- _PROVIDED RECORDS_
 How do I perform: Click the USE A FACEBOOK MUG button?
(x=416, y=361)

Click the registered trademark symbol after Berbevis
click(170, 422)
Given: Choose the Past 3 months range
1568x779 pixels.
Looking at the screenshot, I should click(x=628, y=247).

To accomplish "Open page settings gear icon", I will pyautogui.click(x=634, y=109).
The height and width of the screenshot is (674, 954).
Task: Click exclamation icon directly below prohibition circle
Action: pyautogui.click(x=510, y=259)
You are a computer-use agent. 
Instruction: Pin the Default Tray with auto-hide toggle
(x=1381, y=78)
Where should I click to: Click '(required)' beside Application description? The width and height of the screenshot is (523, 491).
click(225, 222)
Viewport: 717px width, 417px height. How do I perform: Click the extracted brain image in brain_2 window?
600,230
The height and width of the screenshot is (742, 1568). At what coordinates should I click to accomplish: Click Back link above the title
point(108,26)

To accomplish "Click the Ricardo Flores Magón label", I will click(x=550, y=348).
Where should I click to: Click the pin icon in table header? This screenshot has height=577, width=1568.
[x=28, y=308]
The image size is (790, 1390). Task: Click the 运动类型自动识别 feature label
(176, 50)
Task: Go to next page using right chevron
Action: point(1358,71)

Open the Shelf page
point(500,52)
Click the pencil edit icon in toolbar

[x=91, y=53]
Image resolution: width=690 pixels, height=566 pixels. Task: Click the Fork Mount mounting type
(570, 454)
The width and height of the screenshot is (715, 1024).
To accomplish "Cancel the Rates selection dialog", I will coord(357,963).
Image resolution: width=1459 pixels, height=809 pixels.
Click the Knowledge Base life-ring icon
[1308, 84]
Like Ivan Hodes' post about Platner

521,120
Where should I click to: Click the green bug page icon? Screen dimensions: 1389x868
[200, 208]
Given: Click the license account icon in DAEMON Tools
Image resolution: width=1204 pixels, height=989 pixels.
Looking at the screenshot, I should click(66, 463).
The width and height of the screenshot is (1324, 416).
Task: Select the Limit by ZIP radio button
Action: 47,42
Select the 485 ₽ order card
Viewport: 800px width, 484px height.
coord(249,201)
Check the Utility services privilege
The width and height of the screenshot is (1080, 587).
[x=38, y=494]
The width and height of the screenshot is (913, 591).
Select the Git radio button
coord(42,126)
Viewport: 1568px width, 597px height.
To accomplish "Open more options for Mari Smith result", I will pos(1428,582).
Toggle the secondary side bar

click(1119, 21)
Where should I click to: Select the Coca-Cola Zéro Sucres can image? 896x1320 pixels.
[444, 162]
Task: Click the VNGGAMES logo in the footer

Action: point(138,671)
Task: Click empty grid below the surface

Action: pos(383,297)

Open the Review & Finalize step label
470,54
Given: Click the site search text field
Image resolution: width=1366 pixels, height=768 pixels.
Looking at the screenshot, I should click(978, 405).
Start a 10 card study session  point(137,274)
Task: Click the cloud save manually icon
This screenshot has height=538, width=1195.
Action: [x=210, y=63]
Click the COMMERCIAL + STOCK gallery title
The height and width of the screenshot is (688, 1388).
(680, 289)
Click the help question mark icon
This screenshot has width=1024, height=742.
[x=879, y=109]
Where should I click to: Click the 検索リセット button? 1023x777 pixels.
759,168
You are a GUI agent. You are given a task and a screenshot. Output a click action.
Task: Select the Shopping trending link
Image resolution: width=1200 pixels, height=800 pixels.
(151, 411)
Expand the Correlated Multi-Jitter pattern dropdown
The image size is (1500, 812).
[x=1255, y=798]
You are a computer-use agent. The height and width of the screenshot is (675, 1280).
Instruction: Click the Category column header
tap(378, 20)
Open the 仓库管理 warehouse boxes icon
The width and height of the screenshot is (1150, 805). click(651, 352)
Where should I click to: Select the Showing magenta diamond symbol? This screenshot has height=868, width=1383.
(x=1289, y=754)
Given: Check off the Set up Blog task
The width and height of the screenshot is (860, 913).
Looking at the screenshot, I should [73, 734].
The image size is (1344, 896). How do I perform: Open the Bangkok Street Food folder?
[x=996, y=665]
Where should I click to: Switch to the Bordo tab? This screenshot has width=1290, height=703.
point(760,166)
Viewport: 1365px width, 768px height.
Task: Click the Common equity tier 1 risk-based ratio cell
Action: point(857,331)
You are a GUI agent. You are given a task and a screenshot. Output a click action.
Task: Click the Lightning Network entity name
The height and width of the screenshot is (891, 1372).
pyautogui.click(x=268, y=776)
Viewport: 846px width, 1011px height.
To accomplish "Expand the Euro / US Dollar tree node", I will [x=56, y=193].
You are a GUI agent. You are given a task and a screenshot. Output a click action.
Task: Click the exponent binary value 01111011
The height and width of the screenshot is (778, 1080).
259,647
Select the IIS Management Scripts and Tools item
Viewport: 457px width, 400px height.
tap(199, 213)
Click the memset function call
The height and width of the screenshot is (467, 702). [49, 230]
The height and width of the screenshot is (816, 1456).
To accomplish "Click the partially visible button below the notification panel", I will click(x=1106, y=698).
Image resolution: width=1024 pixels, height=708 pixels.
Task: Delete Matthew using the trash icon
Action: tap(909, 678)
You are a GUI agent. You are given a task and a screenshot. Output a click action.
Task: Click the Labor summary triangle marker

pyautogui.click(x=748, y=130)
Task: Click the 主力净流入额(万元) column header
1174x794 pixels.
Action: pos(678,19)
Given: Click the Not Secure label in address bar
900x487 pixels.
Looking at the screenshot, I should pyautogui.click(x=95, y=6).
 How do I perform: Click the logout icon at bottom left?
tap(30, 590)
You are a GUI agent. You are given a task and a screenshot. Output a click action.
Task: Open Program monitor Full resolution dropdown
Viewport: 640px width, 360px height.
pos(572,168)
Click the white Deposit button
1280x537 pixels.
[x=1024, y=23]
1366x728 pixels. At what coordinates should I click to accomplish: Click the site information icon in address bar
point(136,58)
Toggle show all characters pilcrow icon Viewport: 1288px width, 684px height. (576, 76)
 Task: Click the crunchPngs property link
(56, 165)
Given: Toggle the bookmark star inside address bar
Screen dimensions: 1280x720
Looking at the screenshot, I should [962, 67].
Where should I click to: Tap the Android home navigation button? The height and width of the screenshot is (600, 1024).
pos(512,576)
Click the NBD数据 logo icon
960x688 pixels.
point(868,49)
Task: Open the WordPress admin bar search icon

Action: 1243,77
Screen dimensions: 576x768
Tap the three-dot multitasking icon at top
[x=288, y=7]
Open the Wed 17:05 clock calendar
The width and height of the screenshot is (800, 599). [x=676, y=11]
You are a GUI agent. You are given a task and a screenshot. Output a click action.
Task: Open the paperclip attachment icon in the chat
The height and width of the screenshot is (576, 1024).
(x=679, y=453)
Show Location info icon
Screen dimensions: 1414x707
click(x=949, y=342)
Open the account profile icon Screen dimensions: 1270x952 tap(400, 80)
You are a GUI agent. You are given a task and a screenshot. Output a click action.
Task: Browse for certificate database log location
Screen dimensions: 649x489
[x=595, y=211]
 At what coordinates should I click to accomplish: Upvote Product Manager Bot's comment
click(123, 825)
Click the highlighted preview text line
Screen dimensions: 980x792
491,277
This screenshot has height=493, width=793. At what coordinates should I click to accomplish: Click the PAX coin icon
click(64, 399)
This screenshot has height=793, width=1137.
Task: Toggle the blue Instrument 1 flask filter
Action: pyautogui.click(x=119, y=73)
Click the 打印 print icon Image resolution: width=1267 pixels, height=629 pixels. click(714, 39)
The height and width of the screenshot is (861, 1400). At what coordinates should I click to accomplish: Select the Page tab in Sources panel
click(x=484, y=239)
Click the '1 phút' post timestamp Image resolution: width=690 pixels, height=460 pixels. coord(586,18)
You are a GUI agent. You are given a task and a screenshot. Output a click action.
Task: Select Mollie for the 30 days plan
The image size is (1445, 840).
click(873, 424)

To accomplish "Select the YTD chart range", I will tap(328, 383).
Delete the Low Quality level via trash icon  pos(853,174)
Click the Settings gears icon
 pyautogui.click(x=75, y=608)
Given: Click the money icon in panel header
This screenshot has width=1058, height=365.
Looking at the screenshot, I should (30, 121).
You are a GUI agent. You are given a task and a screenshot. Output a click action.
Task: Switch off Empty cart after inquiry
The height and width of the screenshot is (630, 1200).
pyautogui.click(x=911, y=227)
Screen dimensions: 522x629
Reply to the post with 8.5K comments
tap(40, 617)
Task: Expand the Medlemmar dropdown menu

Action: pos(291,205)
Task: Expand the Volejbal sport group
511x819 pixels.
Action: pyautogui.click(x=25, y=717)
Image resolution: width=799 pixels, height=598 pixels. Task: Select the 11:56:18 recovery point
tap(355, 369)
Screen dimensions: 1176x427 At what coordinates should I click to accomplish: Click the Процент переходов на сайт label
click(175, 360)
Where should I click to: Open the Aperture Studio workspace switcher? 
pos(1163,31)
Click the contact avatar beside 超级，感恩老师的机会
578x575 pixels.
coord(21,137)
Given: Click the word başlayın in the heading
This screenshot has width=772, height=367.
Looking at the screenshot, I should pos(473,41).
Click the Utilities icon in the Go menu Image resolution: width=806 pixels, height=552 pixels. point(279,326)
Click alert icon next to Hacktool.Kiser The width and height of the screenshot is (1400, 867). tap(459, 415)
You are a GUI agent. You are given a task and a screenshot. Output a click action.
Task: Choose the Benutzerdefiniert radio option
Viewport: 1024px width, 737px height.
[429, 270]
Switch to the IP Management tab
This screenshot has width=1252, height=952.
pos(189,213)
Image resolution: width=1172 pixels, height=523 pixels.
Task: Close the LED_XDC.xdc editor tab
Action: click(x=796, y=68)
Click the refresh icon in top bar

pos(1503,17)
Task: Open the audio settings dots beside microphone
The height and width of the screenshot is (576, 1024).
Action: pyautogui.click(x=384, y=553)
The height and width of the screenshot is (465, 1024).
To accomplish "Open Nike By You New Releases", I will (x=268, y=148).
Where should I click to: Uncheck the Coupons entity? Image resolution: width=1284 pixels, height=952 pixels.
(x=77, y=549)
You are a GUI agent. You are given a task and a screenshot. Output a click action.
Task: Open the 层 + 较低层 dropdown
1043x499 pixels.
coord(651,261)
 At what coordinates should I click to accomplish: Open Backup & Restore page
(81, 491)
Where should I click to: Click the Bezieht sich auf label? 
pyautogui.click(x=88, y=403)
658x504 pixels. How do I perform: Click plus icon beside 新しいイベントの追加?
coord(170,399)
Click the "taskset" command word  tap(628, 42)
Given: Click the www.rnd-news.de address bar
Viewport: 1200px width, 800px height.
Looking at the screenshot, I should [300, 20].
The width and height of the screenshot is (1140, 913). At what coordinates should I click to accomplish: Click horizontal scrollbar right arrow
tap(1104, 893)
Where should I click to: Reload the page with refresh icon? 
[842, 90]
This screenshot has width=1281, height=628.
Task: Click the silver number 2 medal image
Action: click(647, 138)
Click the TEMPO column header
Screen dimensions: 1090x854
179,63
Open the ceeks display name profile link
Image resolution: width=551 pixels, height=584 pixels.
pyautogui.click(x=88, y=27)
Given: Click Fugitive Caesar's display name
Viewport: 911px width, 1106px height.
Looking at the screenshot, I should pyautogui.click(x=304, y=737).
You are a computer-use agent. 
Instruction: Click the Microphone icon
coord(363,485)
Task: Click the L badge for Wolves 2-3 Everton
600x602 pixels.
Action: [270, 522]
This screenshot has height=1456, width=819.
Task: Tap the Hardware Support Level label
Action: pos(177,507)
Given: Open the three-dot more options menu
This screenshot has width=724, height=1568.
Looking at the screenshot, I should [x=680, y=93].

- _TASK BRIEF_
From the material above, set down exactly the lines starting at the one with "The image size is (790, 1390)." and ending at the one with "Given: Click the license", end lines included.

- _EXPECTED OUTPUT_
The image size is (790, 1390). Task: Click the 运动类型自动识别 feature label
(176, 50)
Task: Go to next page using right chevron
Action: point(1358,71)

Open the Shelf page
point(500,52)
Click the pencil edit icon in toolbar

[x=91, y=53]
Image resolution: width=690 pixels, height=566 pixels. Task: Click the Fork Mount mounting type
(570, 454)
The width and height of the screenshot is (715, 1024).
To accomplish "Cancel the Rates selection dialog", I will coord(357,963).
Image resolution: width=1459 pixels, height=809 pixels.
Click the Knowledge Base life-ring icon
[1308, 84]
Like Ivan Hodes' post about Platner

521,120
Where should I click to: Click the green bug page icon? Screen dimensions: 1389x868
[200, 208]
Given: Click the license account icon in DAEMON Tools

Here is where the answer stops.